Currier et al.  described two cases of dysphagia after administration of intrathecal fentanyl as a part of CSE technique for labor analgesia. One patient developed dysphagia 1hour after intrathecal fentanyl 20 mcg, which resolved in 30 minutes. The other patient developed generalized itching, dysphagia, and tingling sensation around lips 20 minutes after intrathecal fentanyl 25 mcg and bupivacaine 2.5 mg, which resolved within 60 minutes. Cephaloid spread of fentanyl was implicated as the cause. As sitting position was used in both the case for block, the relative hypobaricity of the narcotic/narcotic-local anaesthetic mixture, added by the postural effect was implicated for the rostral spread. No aphonia was reported.

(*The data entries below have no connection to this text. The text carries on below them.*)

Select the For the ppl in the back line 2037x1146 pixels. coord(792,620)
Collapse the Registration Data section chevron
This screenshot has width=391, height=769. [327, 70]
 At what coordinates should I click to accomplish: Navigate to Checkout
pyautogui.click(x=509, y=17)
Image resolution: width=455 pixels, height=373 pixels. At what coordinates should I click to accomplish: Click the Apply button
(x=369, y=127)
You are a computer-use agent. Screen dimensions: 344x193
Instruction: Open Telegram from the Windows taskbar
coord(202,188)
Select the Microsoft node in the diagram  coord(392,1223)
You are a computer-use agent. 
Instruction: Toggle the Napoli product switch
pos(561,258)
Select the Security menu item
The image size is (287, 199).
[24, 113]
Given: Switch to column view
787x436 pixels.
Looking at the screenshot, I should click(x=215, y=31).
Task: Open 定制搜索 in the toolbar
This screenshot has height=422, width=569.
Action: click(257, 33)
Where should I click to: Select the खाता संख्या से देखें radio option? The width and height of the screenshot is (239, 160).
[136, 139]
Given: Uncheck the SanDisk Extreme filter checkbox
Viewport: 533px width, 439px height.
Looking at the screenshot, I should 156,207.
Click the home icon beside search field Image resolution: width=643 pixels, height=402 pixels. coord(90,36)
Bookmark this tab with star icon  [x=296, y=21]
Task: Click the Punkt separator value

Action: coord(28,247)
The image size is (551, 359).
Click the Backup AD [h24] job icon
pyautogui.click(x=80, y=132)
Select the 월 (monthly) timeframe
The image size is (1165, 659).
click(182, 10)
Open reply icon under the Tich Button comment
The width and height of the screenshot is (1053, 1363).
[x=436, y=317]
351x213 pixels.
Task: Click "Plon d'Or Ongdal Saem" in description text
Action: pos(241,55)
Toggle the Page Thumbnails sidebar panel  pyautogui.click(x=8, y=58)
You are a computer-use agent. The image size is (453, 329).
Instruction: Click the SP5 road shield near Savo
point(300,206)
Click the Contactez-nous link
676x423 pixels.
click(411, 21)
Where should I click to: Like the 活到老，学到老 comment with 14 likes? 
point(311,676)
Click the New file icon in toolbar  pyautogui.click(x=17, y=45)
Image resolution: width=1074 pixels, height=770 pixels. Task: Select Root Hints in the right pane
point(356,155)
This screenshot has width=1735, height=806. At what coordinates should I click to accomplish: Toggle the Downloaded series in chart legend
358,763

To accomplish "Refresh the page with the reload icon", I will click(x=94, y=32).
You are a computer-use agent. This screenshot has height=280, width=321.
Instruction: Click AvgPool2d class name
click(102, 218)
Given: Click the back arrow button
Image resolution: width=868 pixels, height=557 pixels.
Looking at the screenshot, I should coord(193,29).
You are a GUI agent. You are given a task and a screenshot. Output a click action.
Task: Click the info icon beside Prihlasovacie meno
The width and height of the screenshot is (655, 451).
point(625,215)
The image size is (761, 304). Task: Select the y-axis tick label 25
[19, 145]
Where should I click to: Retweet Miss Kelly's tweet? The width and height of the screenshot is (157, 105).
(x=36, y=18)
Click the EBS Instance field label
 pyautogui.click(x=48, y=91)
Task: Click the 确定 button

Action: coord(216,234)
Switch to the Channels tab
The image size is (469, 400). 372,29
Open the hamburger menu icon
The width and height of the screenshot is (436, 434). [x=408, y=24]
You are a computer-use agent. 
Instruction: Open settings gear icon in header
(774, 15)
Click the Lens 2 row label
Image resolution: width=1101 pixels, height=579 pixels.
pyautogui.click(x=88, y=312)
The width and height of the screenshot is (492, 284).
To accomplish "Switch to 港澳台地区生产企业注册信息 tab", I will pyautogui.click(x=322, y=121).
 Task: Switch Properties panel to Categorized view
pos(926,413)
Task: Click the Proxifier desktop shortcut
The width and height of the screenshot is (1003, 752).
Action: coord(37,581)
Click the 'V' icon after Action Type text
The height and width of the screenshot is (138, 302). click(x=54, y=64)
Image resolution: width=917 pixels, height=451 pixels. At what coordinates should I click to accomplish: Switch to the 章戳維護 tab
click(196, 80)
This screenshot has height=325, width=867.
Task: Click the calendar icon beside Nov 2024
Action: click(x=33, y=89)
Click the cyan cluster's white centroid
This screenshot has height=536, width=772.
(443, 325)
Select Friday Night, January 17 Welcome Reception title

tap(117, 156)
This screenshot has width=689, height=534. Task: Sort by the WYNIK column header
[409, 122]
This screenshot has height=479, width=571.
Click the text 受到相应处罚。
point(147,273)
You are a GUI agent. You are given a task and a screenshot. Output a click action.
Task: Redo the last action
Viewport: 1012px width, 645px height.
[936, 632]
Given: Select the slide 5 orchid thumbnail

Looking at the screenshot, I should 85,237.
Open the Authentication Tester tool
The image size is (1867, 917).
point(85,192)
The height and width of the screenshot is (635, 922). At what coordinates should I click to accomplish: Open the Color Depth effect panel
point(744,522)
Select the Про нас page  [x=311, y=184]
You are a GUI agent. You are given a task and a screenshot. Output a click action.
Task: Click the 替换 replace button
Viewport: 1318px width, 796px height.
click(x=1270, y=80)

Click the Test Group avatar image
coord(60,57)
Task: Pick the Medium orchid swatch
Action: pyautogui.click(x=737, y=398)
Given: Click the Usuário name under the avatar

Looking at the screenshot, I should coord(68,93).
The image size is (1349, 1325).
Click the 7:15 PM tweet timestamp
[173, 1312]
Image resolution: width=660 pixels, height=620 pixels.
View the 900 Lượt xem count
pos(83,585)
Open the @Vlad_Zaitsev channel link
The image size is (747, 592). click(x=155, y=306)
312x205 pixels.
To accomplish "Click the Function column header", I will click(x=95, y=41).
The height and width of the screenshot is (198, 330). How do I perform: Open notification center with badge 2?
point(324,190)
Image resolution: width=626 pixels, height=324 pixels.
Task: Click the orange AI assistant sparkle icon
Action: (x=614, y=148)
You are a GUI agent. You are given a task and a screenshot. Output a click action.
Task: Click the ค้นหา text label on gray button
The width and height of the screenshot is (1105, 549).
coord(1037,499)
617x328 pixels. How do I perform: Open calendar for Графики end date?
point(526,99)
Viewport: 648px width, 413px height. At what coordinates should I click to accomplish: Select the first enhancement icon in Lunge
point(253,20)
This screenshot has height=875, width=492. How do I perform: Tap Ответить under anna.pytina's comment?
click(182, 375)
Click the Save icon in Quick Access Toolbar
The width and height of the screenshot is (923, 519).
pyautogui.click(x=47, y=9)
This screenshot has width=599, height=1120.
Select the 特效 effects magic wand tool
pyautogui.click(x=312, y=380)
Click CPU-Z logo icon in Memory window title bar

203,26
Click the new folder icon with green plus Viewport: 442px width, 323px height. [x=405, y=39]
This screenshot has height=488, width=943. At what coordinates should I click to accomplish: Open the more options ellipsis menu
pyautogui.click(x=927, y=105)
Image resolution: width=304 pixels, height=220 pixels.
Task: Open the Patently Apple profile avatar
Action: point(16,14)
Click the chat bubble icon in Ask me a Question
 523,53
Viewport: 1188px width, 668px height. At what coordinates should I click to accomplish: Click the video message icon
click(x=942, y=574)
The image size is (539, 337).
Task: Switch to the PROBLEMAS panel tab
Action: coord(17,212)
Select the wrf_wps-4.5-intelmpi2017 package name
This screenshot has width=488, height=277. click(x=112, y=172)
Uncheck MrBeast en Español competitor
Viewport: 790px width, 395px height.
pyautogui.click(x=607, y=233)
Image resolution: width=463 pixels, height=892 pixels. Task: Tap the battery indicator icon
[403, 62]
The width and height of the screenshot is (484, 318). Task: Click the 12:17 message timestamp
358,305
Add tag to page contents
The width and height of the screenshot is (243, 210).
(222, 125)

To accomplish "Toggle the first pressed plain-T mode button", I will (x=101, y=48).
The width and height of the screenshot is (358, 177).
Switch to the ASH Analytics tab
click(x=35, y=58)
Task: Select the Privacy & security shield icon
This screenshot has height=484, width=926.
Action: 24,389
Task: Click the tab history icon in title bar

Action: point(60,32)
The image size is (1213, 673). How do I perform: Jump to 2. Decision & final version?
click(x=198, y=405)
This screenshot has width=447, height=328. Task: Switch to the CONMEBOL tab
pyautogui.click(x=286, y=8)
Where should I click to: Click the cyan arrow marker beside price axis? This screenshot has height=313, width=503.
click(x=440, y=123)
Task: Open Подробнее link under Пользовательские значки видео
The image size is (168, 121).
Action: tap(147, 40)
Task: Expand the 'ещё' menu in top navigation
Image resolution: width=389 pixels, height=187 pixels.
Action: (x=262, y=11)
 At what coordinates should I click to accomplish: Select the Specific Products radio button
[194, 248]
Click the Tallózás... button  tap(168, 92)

A 40-year-old woman who received CSE with sufentanil10 mcg and isobaric bupivacaine 2.5 mg in sitting position for labor analgesia, developed aphasia, altered mentation, increased salivation, and dysphagia5minutes after CSE and all the symptoms resolved in 90minutes, without any intervention. The authors attributed rostral spread of either of the opioid or hypobaric local anesthetic affecting the speech area, as the reason of the symptoms.  A case of aphonia and dysphagia lasting 20 minutes was reported after intrathecal administration of fentanyl 10 mcg with bupivacaine 2.5 mg in sitting position for labor analgesia.  Cephaloid spread of fentanyl was implicated again.
Our patient had aphonia and abnormal facial sensations 13 minutes after the intrathecal injection. Rostral spread of the drugs through CSF to the cerebral cortex affecting the speech area or the cranial nerves is aprobability. Rapid rostral spread of lipophilic opioids like fentanyl had been reported.  Notably, absence of other side effect of opioids (respiratory depression, pruritus) is difficult to explain. Hypoesthesia of the face is suggestive of cephalad spread of local anesthetic, but there were no characteristic of high spinal block (level was T 4 ). The transient nature of these symptoms suggests opioid rather than local anesthetic as the culprit, as rapid clearance of fentanyl from the CSF resulted in disappearance of symptoms.
Position of the patient and baricity of the drug at the time of block had been found to affect the rostral spread of drug. Unlike other reported cases, in the present case subarachnoid block was given in a lateral position and hyperbaric bupivacaine was used. Greater cephalad spread of sensory block was found when intrathecal fentanyl and bupivacaine were administered in sitting as compared to lateral position.  However, the effect of sudden change of position (from lateral to supine) on the spread of drug is not known. In pregnant women, presence of wider pelvis makes the vertebral column inclined towards the head end in lateral position, which may increase the cephalad spread of intrathecal drugs.
Baricity of the mixture of fentanyl and hyperbaric bupivacaine is not known. In an in-vitro study, addition of fentanyl to isobaric bupivacaine was found to decrease the baricity of the mixture.  Cephalad spread of hypobaric solution is more than that of hyperbaric solution, but studies show that density has little effect on intrathecal spread of drugs in full term pregnancy. , Though the possibility of rostral spread of fentanyl-bupivacaine mixture is less with use of hyperbaric bupivacaine and lateral position, it cannot be excluded. However, 10° head up tilt can reduce the extent of cephalad spread. 
In summary, transient neurological events like aphonia and facial tingling can occur following intrathecal administration of fentanyl and bupivacaine for cesarean section. Presence of high spinal block should be excluded and the patient reassured. Possibility of TIA, cerebral complication of preeclampsia and Moyamoya disease should be ruled out in appropriate clinical setting.